Un esempio: hanno inventato un tipo di dolore, in un ambito di dolore perfettamente controllato - le cure con la morfina fanno stare benissimo - per vendere lo spruzzino di Fentanyl (l’assorbimento è esattamente come per la cocaina nei tossicodipendenti). E guadagnano milioni e milioni e milioni di euro per un dolore che, l’ho detto ai rappresentanti, per me non esiste. Ma abbiamo bisogno davvero di farmaci alternativi alla morfina? La morfina è farmaco che non costa nulla, perché non è più brevettabile, ma adesso non esiste una persona che ti parla della morfina: solo di Ossicodone e Fentanyl. Con i risultati che tutto il mondo sta conoscendo. Questa è malafede.

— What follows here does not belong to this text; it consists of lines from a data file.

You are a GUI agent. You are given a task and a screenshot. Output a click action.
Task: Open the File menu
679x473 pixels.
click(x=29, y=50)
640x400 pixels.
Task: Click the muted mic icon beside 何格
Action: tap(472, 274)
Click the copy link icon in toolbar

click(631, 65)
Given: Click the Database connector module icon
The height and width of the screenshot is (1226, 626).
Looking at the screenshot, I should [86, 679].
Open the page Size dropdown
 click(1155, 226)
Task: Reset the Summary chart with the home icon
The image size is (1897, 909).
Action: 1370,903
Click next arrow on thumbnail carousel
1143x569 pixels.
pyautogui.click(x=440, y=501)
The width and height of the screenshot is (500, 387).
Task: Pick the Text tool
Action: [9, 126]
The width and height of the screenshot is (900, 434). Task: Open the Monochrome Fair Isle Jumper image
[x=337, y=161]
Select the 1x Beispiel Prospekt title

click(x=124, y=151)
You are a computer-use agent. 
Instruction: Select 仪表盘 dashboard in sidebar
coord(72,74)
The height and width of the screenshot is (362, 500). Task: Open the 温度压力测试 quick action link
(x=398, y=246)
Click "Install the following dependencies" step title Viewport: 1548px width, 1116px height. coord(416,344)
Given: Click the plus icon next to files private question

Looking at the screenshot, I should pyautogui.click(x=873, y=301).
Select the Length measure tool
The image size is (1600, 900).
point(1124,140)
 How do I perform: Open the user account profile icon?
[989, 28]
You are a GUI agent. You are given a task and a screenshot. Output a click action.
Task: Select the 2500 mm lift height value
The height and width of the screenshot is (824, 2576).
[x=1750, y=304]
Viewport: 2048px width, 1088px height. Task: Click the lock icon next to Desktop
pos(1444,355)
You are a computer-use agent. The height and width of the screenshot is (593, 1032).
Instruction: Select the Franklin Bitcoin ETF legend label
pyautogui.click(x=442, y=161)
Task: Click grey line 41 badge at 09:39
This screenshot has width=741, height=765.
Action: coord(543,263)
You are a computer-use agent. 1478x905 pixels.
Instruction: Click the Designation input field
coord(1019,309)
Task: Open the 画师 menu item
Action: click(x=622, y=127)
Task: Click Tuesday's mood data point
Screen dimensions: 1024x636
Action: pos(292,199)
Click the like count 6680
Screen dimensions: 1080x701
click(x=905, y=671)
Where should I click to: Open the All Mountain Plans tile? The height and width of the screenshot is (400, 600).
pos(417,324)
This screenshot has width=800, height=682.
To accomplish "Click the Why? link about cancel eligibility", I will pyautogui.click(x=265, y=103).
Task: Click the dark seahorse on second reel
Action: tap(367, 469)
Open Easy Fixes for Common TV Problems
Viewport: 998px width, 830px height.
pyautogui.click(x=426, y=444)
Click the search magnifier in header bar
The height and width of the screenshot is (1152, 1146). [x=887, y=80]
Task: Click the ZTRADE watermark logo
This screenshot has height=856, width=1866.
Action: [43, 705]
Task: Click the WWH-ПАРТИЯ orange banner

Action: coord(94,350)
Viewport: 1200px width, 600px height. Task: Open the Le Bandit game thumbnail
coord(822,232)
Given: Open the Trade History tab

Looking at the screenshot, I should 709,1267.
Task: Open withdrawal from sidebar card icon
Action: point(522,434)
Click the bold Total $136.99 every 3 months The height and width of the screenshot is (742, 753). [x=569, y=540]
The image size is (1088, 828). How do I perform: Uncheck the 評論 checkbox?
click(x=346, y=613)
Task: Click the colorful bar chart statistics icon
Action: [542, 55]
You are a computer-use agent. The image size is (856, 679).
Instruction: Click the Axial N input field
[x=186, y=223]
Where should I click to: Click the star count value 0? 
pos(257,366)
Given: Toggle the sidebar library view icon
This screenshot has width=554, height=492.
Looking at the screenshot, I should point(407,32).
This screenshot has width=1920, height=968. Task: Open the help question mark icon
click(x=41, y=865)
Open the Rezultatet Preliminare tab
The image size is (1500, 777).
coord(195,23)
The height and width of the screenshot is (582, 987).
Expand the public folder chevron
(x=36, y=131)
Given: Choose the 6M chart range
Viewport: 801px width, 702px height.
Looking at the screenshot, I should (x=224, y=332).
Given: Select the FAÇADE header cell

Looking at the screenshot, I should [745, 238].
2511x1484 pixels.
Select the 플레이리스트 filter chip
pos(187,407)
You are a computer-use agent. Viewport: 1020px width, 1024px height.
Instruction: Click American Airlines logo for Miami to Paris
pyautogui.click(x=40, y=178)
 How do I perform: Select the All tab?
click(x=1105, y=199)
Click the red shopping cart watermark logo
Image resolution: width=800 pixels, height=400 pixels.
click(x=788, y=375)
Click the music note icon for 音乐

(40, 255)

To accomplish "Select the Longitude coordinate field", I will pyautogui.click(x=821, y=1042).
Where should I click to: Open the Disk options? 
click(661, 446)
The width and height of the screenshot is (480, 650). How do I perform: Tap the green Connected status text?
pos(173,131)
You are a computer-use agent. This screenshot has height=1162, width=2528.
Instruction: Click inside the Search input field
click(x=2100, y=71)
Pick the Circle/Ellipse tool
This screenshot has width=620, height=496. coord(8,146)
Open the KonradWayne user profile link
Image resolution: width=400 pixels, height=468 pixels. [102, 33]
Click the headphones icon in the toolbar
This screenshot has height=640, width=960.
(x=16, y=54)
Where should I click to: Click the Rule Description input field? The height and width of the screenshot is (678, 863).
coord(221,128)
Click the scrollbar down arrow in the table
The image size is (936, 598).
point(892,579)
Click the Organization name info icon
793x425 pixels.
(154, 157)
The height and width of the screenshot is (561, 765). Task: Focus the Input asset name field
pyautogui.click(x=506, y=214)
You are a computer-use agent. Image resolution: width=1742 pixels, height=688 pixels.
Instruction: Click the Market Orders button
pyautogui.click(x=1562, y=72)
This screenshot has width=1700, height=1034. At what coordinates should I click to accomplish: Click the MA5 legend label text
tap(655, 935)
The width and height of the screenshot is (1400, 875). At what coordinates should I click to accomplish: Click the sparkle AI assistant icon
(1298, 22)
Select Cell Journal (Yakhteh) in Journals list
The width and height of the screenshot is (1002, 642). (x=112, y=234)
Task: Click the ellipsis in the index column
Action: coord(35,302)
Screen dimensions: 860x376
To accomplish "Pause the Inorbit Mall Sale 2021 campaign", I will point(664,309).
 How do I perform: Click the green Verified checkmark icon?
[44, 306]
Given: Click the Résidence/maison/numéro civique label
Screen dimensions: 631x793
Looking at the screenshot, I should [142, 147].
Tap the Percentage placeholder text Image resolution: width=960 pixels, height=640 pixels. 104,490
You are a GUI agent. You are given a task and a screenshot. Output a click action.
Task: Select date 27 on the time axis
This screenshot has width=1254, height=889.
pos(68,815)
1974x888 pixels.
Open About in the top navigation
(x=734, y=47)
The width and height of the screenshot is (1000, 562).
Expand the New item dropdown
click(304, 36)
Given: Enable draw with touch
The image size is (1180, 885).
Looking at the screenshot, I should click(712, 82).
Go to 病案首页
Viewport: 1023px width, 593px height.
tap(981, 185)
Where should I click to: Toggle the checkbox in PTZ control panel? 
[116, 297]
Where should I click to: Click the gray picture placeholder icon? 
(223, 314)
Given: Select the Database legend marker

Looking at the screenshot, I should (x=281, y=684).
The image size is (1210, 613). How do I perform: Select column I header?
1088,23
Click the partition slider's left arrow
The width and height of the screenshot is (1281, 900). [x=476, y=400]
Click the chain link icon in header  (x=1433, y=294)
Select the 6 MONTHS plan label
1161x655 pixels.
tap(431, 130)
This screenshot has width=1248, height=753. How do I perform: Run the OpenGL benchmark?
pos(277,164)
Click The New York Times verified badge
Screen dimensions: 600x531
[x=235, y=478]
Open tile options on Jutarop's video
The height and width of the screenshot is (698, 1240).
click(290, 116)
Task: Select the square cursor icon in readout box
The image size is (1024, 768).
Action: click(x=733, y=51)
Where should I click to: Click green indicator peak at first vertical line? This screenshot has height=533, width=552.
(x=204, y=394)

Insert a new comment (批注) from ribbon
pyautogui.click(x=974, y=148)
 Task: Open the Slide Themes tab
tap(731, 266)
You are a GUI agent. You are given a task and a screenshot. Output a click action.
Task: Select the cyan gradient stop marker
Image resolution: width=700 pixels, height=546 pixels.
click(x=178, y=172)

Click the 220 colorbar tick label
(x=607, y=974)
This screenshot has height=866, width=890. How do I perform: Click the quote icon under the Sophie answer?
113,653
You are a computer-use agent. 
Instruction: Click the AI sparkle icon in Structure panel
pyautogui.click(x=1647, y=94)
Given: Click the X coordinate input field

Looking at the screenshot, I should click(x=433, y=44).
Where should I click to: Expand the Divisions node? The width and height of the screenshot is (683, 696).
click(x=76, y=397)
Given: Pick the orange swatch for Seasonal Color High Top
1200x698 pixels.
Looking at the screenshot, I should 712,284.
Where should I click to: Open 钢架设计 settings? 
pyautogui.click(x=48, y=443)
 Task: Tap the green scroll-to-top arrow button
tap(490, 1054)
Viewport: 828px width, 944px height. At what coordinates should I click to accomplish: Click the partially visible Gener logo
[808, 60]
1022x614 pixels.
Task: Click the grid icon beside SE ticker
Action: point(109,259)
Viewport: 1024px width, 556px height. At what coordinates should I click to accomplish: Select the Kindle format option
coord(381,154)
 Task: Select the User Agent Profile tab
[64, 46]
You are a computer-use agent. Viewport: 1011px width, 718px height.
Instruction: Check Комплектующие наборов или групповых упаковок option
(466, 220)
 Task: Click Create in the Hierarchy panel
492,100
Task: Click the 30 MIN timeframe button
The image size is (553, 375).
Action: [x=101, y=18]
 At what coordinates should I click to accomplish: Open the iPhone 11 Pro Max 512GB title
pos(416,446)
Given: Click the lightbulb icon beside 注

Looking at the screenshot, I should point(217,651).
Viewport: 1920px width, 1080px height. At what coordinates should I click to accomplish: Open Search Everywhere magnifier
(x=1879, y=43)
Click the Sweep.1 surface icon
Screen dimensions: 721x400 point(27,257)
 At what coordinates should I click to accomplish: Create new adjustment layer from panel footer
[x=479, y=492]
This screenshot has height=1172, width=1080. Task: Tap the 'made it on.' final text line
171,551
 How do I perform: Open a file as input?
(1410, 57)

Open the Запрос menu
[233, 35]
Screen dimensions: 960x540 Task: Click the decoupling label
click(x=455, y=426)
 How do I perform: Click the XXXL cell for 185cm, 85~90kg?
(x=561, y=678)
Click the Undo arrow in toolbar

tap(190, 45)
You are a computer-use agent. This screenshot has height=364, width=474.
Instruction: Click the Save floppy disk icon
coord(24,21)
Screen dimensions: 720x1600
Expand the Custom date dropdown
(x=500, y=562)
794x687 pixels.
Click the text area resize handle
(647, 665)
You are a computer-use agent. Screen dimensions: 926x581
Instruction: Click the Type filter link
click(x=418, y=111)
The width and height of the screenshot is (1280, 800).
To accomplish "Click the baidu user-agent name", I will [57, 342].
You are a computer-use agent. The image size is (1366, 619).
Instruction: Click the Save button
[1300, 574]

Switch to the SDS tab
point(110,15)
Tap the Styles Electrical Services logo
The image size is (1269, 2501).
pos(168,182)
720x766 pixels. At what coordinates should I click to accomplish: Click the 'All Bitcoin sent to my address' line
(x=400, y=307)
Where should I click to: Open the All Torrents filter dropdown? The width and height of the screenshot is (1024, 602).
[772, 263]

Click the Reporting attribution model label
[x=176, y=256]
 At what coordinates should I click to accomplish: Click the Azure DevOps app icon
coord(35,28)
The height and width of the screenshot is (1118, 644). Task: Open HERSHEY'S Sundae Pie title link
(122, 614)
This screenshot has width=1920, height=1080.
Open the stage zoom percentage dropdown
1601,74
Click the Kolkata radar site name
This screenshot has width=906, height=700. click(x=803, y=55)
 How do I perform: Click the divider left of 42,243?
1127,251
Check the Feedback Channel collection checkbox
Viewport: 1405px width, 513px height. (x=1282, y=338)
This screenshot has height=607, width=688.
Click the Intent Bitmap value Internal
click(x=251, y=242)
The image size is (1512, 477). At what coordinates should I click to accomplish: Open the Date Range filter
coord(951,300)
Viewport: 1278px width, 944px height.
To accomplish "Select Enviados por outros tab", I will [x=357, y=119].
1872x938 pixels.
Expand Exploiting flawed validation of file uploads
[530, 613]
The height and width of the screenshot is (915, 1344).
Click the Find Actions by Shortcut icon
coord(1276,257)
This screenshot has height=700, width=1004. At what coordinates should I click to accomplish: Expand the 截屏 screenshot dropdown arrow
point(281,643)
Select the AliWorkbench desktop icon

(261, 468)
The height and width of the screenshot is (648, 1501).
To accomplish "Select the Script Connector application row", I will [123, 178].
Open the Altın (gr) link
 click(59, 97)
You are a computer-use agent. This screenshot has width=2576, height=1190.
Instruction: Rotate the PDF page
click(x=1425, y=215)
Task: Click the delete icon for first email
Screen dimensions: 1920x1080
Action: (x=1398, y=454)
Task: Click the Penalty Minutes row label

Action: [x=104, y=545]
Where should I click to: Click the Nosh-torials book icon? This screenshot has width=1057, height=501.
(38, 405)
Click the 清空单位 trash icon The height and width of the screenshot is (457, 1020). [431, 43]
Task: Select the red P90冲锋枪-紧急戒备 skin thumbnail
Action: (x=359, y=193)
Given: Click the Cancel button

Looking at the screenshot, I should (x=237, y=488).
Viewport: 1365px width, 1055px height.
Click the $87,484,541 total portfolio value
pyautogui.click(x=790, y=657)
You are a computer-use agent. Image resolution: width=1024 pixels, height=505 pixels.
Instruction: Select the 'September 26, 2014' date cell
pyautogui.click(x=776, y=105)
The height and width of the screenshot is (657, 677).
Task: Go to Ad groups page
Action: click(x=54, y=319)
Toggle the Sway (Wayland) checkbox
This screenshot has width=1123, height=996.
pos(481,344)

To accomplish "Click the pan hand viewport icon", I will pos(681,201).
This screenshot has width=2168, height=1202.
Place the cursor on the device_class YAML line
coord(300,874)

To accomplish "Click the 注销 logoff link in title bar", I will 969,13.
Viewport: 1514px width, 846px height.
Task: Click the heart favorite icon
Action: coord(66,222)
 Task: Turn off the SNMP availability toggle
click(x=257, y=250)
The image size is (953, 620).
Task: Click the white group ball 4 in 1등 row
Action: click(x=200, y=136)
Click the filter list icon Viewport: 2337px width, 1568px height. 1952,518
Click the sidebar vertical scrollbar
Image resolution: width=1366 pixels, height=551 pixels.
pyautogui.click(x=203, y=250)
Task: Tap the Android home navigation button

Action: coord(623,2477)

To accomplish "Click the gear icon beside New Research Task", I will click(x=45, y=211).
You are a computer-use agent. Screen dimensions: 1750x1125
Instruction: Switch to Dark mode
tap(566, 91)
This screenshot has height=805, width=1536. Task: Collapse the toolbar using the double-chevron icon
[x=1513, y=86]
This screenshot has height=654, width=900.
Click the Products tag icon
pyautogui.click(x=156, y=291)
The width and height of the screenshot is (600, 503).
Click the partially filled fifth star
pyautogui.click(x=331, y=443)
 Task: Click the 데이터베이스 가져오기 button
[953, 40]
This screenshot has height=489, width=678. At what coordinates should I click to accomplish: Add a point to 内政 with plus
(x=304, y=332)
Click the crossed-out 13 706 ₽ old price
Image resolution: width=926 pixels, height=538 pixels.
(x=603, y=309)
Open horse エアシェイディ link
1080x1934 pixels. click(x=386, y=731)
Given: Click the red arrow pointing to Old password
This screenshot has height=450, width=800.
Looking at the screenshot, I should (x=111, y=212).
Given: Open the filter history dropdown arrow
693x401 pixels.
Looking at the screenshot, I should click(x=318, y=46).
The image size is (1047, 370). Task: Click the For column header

Alfredo Zuppiroli: Ci sono due cose che mi premono. Attenzione agli steccati ideologici perché io, che ho lavorato per 34 anni nel settore pubblico, lo posso dire con esperienza provata. Attenzione alle categorie, ciò che è pubblico non è sempre bello, ciò che è privato non è sempre brutto, ce l'ha ben detto Carlo Biagini. Ho visto conflitti di interessi spaventosi, magari non finanziari, ma di carriera, negli ospedali pubblici e ho visto in luoghi privati persone lavorare in modo eccellente e non per fare profitto, ma proprio perché assolvevano al loro, diciamo, giuramento di fare bene il medico.

E difendo, ovviamente, la sanità pubblica.

La seconda cosa: è vero che la formazione è fatta tutta dalle case farmaceutiche, però attenzione, e ve lo dico da cardiologo: nel 1980 a un anno da un infarto sopravviveva solo il 70 % di chi era stato colpito. Grazie ai farmaci, grazie alla ricerca, grazie all'angioplastica, agli stent, quindi grazie anche agli investimenti delle aziende farmaceutiche, oggi, nel 2025, quando una persona ha un infarto, ha 95 probabilità su 100 di essere viva l’anno dopo.

Io, da cardiologo ho scelto di farmi venire un infarto, così capivo meglio cosa vuol dire un paziente.

La realtà è molto, ma molto più complessa di uno steccato ideologico. Come fan di De André, dico che “non esistono poteri buoni”.

Lieto fine. La ragazza che muoveva solo le palpebre è andata a trovare i suoi dottori in ospedale, per annunciare che si sposa.